YOUR TASK:
A stretch of the entries below is to be set down exactly, running from the line with "This screenshot has width=1080, height=751." through the line with "has width=1036, height=575.", both included, and no other line.

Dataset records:
--- --- ---

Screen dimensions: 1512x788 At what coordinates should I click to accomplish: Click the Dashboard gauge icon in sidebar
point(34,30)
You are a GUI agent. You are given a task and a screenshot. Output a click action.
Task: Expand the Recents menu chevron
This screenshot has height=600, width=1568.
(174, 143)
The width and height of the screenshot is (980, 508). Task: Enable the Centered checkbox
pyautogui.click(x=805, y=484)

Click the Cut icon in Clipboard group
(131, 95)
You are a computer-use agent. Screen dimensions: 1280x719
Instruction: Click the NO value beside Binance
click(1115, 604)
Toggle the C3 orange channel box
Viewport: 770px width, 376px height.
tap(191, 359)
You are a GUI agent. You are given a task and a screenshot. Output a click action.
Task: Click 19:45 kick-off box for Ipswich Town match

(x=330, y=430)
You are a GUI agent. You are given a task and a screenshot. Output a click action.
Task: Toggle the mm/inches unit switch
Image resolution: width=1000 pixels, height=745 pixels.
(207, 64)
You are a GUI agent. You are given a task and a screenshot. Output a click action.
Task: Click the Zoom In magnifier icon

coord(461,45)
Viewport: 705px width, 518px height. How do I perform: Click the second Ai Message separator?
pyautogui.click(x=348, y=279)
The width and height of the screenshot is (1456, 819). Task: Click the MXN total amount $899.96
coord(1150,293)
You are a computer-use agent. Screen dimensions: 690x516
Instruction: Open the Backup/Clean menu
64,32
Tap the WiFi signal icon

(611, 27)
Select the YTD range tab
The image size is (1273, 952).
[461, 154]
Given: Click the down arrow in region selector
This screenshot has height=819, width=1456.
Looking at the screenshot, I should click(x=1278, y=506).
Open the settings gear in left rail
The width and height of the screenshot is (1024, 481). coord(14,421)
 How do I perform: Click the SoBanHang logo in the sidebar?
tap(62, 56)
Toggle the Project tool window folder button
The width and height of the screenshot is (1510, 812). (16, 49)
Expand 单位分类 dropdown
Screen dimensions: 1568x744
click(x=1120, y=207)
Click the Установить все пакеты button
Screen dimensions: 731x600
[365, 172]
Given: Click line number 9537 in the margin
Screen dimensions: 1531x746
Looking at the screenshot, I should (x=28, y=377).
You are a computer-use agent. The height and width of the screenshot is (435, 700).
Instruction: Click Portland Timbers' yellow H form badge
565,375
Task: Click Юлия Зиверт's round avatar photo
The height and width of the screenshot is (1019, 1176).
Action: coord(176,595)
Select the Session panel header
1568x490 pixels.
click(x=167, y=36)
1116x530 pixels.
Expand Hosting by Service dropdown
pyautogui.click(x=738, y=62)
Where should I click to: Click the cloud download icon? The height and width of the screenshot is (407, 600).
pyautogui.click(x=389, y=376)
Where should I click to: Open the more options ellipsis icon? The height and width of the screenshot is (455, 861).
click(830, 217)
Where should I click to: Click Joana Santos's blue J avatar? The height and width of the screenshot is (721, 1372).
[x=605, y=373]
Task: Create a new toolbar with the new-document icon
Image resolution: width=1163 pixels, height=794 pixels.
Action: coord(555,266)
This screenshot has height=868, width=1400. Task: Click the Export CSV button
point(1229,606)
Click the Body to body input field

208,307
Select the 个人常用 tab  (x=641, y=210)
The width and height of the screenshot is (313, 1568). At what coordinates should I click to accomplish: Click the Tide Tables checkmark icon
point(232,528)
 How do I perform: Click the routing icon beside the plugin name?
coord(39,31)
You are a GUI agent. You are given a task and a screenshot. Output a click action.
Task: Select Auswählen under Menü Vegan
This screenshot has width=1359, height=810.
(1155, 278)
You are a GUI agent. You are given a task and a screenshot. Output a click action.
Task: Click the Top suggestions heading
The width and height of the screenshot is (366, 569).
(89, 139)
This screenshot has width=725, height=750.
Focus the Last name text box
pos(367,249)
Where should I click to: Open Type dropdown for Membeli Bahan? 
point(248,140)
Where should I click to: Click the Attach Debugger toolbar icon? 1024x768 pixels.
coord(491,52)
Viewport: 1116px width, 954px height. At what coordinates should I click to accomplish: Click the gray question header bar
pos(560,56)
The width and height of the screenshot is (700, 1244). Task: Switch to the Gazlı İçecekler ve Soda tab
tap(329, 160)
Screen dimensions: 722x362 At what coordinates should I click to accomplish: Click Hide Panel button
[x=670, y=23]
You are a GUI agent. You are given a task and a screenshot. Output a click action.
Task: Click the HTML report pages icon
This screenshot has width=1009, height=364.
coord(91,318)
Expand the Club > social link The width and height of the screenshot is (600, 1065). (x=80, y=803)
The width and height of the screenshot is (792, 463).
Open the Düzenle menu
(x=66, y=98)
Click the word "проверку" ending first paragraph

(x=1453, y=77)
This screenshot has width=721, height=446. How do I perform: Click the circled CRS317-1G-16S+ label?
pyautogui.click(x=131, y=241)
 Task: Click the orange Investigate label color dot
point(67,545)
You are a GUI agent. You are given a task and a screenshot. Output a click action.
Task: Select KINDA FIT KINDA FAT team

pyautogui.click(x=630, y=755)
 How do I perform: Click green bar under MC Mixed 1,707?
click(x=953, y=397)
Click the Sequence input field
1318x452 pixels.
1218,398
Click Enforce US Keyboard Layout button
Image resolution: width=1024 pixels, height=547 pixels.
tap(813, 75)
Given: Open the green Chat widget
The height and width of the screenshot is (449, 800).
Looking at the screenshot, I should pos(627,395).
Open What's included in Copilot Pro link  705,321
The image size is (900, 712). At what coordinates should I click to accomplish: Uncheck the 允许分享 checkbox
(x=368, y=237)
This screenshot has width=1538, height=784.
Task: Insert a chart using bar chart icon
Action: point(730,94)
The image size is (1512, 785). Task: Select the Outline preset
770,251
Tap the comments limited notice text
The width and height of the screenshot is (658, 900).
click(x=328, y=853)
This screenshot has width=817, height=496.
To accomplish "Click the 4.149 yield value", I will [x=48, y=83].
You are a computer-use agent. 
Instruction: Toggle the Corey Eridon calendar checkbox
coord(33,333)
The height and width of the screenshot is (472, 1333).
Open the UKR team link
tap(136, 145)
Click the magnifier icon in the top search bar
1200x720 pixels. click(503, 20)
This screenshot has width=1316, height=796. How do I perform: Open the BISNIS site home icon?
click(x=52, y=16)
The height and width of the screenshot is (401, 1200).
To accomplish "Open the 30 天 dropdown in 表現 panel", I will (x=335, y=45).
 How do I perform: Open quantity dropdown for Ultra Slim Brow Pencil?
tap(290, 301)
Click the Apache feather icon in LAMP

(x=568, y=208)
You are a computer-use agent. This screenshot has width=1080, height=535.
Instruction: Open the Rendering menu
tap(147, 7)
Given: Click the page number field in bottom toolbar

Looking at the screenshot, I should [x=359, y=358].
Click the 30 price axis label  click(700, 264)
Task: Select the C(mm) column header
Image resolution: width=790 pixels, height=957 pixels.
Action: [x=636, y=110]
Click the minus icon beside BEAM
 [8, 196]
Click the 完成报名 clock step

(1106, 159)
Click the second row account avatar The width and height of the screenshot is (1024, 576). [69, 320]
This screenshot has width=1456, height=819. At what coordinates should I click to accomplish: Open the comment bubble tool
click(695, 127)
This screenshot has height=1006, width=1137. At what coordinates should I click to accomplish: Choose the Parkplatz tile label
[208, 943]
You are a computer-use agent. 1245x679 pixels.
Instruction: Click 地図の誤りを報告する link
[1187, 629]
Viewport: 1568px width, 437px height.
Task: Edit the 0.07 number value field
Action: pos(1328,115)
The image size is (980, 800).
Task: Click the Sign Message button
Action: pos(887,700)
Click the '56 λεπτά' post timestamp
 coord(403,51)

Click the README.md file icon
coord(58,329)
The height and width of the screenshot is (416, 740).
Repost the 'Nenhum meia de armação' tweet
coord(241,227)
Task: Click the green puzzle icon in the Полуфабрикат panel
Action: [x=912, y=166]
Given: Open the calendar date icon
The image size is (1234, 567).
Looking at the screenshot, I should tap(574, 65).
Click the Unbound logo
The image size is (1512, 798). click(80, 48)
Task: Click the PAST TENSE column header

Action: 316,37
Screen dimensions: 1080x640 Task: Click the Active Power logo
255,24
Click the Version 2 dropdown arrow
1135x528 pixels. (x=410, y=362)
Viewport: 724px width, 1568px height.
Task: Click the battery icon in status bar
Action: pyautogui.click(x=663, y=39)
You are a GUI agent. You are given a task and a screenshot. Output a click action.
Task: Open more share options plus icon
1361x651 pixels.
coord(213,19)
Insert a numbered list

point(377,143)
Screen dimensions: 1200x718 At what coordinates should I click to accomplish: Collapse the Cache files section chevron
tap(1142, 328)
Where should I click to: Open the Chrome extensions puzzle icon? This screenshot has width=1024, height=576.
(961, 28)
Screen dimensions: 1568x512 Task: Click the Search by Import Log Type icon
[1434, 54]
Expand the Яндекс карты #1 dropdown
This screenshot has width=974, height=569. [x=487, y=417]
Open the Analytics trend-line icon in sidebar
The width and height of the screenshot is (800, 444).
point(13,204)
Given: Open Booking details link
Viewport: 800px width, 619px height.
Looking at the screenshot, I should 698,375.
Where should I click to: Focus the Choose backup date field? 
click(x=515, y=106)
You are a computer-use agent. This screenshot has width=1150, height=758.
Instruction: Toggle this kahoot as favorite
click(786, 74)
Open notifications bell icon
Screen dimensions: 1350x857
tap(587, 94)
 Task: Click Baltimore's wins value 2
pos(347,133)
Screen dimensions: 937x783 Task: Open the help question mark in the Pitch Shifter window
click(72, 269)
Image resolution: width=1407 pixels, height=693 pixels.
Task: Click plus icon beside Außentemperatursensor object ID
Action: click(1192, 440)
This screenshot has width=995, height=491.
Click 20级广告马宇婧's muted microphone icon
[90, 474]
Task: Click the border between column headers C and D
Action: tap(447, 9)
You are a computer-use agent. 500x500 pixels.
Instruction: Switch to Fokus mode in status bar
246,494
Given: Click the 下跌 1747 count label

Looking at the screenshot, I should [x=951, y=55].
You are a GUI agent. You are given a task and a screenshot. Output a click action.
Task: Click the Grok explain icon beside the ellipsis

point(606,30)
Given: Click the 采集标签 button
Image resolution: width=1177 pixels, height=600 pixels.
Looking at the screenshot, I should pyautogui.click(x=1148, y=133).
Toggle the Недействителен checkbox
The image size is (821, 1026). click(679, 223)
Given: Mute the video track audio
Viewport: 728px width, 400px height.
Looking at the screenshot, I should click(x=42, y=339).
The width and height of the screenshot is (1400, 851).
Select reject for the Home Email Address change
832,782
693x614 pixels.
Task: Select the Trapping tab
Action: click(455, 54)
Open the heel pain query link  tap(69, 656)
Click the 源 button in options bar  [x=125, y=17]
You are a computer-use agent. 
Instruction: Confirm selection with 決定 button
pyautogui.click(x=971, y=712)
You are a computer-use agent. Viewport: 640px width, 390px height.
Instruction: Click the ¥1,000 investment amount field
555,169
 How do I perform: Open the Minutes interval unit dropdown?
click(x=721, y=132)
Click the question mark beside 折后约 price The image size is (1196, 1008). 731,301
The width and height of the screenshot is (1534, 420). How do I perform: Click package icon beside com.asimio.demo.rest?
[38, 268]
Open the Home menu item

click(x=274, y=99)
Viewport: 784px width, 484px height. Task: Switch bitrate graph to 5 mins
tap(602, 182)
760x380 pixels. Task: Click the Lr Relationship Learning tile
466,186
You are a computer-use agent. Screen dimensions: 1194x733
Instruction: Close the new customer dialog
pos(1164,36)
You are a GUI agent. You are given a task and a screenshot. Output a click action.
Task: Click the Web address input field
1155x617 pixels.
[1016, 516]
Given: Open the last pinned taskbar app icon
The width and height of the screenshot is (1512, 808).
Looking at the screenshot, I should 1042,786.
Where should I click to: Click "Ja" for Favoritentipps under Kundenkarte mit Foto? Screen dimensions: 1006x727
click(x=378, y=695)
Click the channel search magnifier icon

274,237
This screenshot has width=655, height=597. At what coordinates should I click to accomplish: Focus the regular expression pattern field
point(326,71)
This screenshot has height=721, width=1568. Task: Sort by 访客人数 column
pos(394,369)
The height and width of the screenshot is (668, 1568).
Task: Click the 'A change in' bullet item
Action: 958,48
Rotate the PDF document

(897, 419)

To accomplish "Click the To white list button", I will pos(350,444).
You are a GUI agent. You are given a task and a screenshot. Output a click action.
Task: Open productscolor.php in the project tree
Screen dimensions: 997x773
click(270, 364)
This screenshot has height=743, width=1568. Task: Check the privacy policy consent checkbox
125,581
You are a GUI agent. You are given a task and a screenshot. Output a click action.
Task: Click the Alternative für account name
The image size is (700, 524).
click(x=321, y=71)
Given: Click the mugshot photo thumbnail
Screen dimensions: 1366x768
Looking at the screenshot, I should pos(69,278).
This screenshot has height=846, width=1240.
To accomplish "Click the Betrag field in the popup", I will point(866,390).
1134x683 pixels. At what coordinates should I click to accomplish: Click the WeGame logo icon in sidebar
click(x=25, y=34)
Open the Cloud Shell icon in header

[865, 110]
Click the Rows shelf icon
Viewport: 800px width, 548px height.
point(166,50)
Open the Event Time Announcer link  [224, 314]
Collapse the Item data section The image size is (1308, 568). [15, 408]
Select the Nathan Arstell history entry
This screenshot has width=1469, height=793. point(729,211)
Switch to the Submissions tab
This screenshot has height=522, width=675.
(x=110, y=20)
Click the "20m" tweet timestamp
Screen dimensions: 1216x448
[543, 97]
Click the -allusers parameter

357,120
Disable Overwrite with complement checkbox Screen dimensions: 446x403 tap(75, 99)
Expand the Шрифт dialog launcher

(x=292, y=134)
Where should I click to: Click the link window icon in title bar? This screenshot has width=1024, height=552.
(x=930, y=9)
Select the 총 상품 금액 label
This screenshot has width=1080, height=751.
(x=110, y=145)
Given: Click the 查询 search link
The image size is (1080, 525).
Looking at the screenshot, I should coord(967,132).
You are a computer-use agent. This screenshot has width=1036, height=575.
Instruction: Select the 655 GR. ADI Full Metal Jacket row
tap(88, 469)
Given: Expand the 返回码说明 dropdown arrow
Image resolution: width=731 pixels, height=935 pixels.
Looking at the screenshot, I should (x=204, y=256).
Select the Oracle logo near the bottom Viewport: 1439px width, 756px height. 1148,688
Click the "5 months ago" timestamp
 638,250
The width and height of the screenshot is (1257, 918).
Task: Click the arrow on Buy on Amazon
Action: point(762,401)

--- --- ---

TASK SOLUTION:
This screenshot has width=1080, height=751.
(x=110, y=145)
Given: Click the 查询 search link
The image size is (1080, 525).
Looking at the screenshot, I should coord(967,132).
You are a computer-use agent. This screenshot has width=1036, height=575.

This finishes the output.